Plan-de-Campagne rappelé à la loi

COMMERCES C'était à prévoir. Hier, le tribunal administratif, saisi par la CGT et la CFDT, a ordonné l'annulation de vingt-cinq...

Stéphanie Harounyan

— 

Les arrêtés autorisant à titre dérogatoire des commerces de Plan-de-Campagne à ouvrir le dimanche ont été annulés.
Les arrêtés autorisant à titre dérogatoire des commerces de Plan-de-Campagne à ouvrir le dimanche ont été annulés. — S. PAGANO / REPORTAGES / 20 MINUTES

C'était à prévoir. Hier, le tribunal  administratif, saisi par la CGT et la CFDT,  a ordonné l'annulation de vingt-cinq arrêtés autorisant à titre dérogatoire des commerces de Plan-de-Campagne à ouvrir le dimanche. La décision suit l'avis  du commissaire du gouvernement qui avait demandé l'annulation de ces arrêtés signés pour six mois le 24 janvier dernier par le préfet de région. « Le tribunal a confirmé que le repos dominical est la règle. C'est une victoire pour l'ensemble du monde du travail en France », a réagi hier Avelino Carvalho (UD-CGT). Après l'échec des négociations entre syndicats de patrons et de salariés sur la fin du travail dominical pour la zone commerciale, la CGT  et la CFDT avaient lancé début février une procédure, en référé puis sur le fond, à l'encontre de vingt-cinq grosses enseignes (Darty, Leroy-Merlin, Castorama...). En saisissant la justice, ils obtenaient de fait la suspension immédiate des arrêtés de dérogation pour ces commerces, qui auraient donc dû fermer depuis deux mois.« La décision du tribunal administratif a été transmise à l'inspection du travail, il faut donc être bon joueur et ne pas ouvrir. On s'y attendait, mais ça fait mal, assurait de son côté Sébastien Schwartz, président de Génération Plan, association de salariés de la zone.
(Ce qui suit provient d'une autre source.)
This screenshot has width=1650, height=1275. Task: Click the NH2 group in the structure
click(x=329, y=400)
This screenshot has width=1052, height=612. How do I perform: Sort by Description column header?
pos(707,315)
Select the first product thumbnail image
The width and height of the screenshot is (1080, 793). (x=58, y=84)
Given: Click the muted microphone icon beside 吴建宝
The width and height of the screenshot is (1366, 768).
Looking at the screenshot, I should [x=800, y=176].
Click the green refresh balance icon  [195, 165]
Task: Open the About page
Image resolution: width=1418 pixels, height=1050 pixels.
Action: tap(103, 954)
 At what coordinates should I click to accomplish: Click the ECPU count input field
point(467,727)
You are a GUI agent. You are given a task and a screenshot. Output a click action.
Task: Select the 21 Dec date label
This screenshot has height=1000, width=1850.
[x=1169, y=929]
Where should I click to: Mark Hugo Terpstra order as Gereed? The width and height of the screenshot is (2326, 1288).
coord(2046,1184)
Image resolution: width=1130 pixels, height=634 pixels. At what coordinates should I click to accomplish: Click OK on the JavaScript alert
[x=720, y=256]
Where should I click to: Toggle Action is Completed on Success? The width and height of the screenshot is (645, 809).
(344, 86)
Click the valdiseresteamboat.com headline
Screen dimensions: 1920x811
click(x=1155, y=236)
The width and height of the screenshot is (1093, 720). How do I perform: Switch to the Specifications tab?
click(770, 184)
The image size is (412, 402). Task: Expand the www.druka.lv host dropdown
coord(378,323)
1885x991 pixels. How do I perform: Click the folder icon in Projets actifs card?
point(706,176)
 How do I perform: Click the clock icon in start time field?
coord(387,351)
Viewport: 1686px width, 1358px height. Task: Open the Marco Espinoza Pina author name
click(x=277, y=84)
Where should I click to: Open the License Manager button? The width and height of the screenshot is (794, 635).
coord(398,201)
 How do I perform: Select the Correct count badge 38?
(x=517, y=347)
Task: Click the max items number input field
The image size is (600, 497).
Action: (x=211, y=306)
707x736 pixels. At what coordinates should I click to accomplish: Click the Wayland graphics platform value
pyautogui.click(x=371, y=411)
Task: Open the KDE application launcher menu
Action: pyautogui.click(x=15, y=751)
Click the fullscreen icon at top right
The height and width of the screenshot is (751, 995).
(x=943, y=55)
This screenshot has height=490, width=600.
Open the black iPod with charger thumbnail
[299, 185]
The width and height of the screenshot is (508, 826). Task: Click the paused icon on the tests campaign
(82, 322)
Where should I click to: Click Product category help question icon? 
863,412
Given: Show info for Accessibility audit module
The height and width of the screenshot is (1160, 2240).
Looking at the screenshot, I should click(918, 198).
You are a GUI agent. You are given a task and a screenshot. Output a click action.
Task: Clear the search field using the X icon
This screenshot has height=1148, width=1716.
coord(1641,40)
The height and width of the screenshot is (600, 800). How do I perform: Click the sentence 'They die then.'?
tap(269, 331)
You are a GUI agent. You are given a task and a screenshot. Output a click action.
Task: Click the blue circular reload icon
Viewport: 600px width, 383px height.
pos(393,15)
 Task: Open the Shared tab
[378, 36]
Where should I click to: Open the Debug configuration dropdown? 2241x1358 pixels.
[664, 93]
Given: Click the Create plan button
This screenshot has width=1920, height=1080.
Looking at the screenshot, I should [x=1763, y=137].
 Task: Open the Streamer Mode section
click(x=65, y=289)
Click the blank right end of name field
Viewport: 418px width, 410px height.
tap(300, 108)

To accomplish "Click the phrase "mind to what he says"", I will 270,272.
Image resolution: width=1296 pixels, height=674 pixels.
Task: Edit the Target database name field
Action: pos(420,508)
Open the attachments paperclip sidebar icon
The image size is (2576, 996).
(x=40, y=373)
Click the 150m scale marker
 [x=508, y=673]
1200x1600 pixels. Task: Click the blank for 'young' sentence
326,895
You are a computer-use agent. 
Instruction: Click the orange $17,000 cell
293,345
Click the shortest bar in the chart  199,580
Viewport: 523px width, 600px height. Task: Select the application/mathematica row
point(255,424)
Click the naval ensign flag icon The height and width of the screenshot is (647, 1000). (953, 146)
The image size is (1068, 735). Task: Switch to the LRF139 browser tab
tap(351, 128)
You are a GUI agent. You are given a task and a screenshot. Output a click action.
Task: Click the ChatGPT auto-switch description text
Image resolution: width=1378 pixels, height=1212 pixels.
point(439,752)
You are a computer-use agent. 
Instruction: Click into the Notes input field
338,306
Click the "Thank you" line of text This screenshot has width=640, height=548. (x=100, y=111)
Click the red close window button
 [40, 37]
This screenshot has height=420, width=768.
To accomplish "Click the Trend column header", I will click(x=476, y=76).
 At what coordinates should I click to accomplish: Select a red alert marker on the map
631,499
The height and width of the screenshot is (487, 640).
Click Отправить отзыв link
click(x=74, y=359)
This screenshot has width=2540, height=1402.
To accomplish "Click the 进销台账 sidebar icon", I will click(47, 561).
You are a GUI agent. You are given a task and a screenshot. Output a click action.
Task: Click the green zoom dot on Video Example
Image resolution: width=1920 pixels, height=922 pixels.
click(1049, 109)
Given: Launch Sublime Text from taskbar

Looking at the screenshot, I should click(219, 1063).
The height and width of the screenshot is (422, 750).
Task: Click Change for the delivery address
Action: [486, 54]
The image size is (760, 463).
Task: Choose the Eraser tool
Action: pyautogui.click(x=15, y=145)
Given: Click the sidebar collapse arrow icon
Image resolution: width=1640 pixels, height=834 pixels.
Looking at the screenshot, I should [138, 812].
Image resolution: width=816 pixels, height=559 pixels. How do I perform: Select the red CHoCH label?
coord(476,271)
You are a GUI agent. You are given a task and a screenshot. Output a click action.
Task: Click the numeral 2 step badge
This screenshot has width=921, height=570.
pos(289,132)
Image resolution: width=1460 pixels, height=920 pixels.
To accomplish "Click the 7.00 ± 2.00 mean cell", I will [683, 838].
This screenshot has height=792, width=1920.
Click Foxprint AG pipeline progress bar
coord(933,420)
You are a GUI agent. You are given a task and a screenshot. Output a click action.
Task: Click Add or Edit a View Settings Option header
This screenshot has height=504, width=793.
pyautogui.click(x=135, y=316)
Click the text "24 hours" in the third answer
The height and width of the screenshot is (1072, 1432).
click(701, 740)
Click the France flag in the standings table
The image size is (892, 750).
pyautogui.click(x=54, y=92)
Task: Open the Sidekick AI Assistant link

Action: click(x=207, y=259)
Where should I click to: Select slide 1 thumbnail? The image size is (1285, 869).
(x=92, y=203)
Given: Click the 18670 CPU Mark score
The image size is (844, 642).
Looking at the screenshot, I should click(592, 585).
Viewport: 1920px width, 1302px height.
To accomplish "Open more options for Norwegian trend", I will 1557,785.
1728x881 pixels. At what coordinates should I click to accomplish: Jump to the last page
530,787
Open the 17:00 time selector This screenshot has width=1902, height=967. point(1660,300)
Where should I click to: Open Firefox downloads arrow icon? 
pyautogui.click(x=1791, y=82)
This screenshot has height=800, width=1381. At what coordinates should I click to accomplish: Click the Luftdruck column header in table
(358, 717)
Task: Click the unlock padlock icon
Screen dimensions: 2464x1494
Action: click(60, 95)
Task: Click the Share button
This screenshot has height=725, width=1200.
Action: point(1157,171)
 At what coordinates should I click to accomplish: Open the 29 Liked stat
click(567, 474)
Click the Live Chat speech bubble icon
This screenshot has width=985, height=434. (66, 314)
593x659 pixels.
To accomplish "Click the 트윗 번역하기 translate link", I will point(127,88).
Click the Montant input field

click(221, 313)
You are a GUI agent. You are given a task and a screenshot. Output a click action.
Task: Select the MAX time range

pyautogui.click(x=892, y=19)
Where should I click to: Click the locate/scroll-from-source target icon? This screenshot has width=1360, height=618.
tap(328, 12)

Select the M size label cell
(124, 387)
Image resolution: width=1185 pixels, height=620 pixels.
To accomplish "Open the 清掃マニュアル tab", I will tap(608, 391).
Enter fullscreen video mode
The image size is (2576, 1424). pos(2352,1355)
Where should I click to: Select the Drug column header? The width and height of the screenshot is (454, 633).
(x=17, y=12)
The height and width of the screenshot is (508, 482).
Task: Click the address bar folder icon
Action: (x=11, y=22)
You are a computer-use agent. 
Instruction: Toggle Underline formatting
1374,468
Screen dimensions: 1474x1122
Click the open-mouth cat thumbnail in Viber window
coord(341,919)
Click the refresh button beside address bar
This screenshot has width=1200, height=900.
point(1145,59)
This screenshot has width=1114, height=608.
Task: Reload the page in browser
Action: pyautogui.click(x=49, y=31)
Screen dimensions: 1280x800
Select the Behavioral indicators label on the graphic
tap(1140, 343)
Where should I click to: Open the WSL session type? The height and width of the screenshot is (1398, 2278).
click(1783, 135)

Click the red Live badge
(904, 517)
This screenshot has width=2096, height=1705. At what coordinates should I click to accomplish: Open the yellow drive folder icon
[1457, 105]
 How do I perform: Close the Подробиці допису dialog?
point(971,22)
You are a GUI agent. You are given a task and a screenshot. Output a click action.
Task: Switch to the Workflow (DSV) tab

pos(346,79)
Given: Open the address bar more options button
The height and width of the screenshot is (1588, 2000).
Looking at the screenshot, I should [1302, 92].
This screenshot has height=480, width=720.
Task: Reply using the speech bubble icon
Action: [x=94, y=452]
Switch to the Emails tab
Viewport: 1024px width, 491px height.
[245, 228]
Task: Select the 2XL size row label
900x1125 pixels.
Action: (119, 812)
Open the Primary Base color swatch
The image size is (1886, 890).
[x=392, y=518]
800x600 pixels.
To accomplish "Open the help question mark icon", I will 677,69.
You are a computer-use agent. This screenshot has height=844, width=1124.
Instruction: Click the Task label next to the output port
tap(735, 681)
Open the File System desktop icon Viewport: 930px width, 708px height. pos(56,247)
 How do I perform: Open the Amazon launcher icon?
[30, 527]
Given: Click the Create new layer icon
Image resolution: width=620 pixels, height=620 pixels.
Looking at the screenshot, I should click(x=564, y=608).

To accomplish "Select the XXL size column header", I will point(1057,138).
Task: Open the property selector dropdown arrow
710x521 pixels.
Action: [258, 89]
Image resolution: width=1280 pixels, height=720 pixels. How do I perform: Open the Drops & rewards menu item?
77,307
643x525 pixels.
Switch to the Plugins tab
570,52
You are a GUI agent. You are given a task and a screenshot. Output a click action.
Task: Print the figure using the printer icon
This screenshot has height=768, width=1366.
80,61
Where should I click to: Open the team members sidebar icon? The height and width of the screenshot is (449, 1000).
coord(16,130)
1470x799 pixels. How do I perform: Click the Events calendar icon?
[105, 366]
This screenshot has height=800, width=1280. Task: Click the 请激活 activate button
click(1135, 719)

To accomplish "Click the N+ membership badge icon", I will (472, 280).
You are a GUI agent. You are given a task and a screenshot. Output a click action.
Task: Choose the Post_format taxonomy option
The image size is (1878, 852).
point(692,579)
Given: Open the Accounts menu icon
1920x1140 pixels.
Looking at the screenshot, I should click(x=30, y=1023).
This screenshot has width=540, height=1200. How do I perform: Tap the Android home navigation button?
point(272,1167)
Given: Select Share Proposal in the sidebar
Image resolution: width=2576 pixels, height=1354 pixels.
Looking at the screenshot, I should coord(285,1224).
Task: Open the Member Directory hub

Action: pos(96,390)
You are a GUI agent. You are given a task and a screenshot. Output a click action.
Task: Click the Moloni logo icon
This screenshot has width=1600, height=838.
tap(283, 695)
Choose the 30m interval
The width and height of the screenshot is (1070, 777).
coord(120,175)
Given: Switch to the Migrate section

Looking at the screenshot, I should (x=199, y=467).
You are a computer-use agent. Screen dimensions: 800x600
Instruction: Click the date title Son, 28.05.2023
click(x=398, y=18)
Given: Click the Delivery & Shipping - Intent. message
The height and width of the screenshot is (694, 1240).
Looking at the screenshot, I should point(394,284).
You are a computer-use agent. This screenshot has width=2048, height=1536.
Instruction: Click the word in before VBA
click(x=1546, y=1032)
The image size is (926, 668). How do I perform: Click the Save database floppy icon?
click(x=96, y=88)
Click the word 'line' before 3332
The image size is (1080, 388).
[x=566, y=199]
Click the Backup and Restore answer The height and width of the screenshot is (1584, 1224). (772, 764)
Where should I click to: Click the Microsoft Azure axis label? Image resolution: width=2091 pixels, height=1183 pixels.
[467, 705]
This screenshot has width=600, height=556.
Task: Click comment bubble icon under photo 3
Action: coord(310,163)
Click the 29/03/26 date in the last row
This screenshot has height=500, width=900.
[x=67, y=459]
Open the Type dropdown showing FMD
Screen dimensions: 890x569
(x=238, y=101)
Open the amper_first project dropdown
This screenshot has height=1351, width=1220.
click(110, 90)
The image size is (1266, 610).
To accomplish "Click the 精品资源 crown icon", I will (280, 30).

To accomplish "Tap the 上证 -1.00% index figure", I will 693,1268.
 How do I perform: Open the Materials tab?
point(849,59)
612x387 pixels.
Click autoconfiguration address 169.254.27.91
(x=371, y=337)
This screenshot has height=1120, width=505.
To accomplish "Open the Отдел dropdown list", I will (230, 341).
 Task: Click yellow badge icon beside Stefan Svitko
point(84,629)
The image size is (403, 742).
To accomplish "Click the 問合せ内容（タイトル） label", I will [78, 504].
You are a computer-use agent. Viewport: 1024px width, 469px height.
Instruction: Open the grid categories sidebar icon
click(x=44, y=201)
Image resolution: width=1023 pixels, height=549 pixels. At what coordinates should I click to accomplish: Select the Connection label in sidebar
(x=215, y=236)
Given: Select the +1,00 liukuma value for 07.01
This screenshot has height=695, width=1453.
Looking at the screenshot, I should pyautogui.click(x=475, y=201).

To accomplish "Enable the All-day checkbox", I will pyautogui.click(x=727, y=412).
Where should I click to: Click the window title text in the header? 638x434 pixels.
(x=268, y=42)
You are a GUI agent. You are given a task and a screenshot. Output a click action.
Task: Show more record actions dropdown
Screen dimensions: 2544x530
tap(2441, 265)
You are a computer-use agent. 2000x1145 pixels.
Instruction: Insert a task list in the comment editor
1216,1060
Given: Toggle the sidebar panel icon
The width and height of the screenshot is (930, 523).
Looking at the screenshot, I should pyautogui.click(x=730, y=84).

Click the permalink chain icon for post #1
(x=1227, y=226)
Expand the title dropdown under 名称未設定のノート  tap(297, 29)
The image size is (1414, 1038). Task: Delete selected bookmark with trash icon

Avec ces grandes enseignes qui ferment, les clients qui se posaient encore la question de venir ne viendront plus. » Pour l'instant, la fermeture ne concerne que 25 enseignes sur 141 bénéficiant de dérogation, et les syndicats n'ont pas prévu pour l'instant d'autre action en justice. « On va voir si le préfet tient compte du jugement et si les entreprises vont choisir la voie de la délinquance ou celle de la raison », indiquait hier Avelino Carvalho, qui s'est dit « disposé à des négociations qui portent sur le respect de la loi et le maintien de l'emploi ». Parallèlement, l'UPE 13 (Medef), la CFTC, la CGC et FO, pour qui la décision du tribunal entraînerait à terme la suppression de « 1 000 emplois directs et indirects », demandent toujours la prise en compte de leur accord conclu en janvier, en marge des négociations en préfecture.

dérogations Quatre cents enseignes sont implantées sur la zone commerciale de Plan-de-Campagne, qui bénéficie depuis quarante ans de dérogations pour l'ouverture le dimanche. Six mille cinq cents salariés y travaillent.